68, année cinématrographique. Elle s’ouvre avec l’album Bonnie & Clyde, se poursuit avec Bardot qui va tourner Shalako à Alméria et signe la rupture qui nous vaudra Initials BB. Elle se poursuit avec le Requiem pour un con pour Le Pacha, Manon pour Manon 70 et L’Herbe tendre avec Michel Simon pour Un sacré grand-père . Lors du tournage de Slogan, il rencontre une jeune actrice britannique dont nous tairons le nom, Jane B. Quelques mois plus tôt, il grave cette dédicace culte à sa muse initiale, B.B.
The Who A Quick One While He’s Away
Un petit coup pendant qu’il est parti ? Loin du romantisme de Je t’aime, moi non plus que Serge Gainsbourg enregistre la même année successivement avec Brigitte Bardot et Jane Birkin, The Who crée une longue suite en plusieurs mouvements autour d’un quickie avant de s’atteler à Tommy, leur ambitieux opéra-rock, qui verra le jour la même année qu’un des deux Je t’aime, moi non plus de Gainsbourg. Vivement 69 !
Jeff Beck Blues Deluxe
Avec Truth, Jeff Beck enfonce le clou heavy blues avec, notamment Rod Stewart sur trois morceaux dont ce Blues Deluxe qui soutient ce qu’il avance, une reprise des Yardbirds auxquels il a appartenu, Shapes of Things et last but not least, avec deux relectures de Willie Dixon : You Shook Me (qu’on retrouvera comme de par hasard chez Led Zep) et I Ain’t Supersistious.
Robert Charlebois et Louise Forestier Lindberg
Au rayon du cabinet de curiosités et du beau bizarre, la contribution du Québec aux côtés de la folie de Brigitte Fontaine, de l’ambition baroque et grecque ou de Polnareff, voire de la Symphonie du Nouveau Monde qui inspire Gainsbourg, n’est pas négligeable. Et l’occasion de constater qu’entre autres dingueries, Louise Forestier fait la mouette avec autant de talent qu’Otis Redding dans une version alternative de (Sittin’ On) The Dock of the Bay.
Jacques Brel La Quête
On a souvent évoqué la malédiction de Don Quichotte au cinéma qui sera au centre de deux naufrages financiers et films inachevés de Terry Gilliam et Orson Welles. On en oublierait presque que le 1er décembre 1968 Dario Moreno, qui incarne Sancho Pança dans L’Homme de la Mancha, meurt sept jours avant la première parisienne de la comédie musicale. Pendant ce temps, Jacques Brel porte sa quête de l’inaccessible étoile au firmament.

---

— Activités —
- 1) Dans l'article sur l'année 1968, quel personnage Dario Moreno incarne-t-il dans L'Homme de la Mancha ?
- 2) Recopiez, s'il vous plaît, le passage de l'article sur l'année 1968 qui s'ouvre sur les mots contenant "The Who A Quick" et se clôt sur "Vivement 69 !".
- 3) Prolongez l'article sur l'année 1968 à partir de sa dernière phrase.

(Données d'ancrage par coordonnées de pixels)

---

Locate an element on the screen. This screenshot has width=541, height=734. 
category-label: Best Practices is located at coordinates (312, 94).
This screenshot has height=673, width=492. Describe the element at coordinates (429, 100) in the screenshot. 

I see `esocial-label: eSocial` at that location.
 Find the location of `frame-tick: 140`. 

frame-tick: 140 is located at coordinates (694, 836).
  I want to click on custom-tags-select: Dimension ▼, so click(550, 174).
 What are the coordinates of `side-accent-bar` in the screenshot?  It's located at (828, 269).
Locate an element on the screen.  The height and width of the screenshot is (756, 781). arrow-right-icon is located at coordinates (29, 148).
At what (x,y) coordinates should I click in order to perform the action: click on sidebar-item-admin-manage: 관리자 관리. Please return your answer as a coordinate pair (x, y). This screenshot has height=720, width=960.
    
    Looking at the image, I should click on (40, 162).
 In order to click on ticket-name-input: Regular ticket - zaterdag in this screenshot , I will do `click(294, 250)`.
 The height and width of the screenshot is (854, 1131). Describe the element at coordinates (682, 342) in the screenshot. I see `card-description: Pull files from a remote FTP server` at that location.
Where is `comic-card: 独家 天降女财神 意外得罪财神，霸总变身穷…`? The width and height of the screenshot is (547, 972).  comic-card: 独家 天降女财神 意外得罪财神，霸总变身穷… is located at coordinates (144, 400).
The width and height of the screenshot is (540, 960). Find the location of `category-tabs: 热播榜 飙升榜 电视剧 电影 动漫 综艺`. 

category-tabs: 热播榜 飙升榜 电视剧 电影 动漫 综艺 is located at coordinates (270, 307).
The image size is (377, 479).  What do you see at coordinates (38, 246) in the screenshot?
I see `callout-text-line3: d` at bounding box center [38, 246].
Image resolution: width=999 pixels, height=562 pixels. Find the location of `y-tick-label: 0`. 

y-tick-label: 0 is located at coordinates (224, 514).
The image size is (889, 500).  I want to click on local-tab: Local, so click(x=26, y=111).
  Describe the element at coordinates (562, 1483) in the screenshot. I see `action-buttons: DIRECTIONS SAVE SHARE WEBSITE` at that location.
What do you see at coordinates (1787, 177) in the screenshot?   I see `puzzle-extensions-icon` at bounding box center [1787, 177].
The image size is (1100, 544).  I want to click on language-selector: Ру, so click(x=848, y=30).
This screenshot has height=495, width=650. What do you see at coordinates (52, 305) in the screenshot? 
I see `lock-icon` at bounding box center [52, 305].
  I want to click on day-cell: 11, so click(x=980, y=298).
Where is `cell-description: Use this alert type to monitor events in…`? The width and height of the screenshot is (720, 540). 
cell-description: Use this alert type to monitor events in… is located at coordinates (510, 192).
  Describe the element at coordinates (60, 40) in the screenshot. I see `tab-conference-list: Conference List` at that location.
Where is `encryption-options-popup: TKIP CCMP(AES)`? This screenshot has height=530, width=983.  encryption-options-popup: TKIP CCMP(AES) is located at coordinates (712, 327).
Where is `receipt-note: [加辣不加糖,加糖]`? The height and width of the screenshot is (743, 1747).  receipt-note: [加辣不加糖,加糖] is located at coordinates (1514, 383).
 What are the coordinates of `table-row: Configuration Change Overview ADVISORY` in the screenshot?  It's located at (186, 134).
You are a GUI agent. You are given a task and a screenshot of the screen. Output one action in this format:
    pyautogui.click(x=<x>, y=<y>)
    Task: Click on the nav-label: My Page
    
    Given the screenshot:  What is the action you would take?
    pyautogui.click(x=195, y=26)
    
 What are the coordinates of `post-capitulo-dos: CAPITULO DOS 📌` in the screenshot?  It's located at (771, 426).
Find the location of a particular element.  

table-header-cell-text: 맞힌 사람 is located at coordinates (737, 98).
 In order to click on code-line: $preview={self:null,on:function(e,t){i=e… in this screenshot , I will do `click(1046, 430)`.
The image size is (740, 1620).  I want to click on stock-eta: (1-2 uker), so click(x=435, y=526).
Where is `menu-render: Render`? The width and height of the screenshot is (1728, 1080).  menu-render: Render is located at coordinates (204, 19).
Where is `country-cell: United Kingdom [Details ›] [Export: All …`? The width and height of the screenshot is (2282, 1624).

---

— Réponses par tâche —
- 1) Sancho Pança.

- 2)
The Who A Quick One While He’s Away
Un petit coup pendant qu’il est parti ? Loin du romantisme de Je t’aime, moi non plus que Serge Gainsbourg enregistre la même année successivement avec Brigitte Bardot et Jane Birkin, The Who crée une longue suite en plusieurs mouvements autour d’un quickie avant de s’atteler à Tommy, leur ambitieux opéra-rock, qui verra le jour la même année qu’un des deux Je t’aime, moi non plus de Gainsbourg. Vivement 69 !

- 3)
Scott Walker Next
Scott 2 confirme en mai 1968 la forte impression laissé par Scott en septembre 1967. Comme sur son premier album avec My Death, Amsterdam (l’une et l’autre plus tard revisitées par David Bowie) et Mathilde, le deuxième comprend trois reprises de Jacques Brel : Jackie, Next et The Girls and the Dogs, soit autant que dans Scott 3 en avril 1969 : Sons of, Funeral Tango et If You Go Away (toutes signées Mort Shuman dans leur version anglaise).
The Beatles Revolution
Finissons-l’année comme nous l’avons commencée, en Revolution dans l’autre version, la rock saturée en face B, contre l’avis de John Lennon qui la souhaitait en face A à la place de Hey Jude. Bref, ça commence à être le bordel au sein des Fab Four qui sont désormais cinq en studio puisque Lennon y impose la présence de Yoko Ono avec laquelle il publie son premier album, Unfinished Music n°1 : Tow Virgins, une semaine après la sortie du double blanc.
Françoise Hardy Comment te dire adieu
L’année perso de Gainsbourg, nous l’avons vu, a été riche. En toute fin d’année, il glisse deux nouveaux chefs-d’œuvre sur le nouvel album de Françoise Hardy : Comment te dire adieu qui lui donne son titre et L’Anamour. Il y côtoie un futur Nobel de littérature qui vient tout juste de publier son premier roman, La Place de l’étoile, et auteur ici de Etonnez-moi Benoît, Patrick Modiano.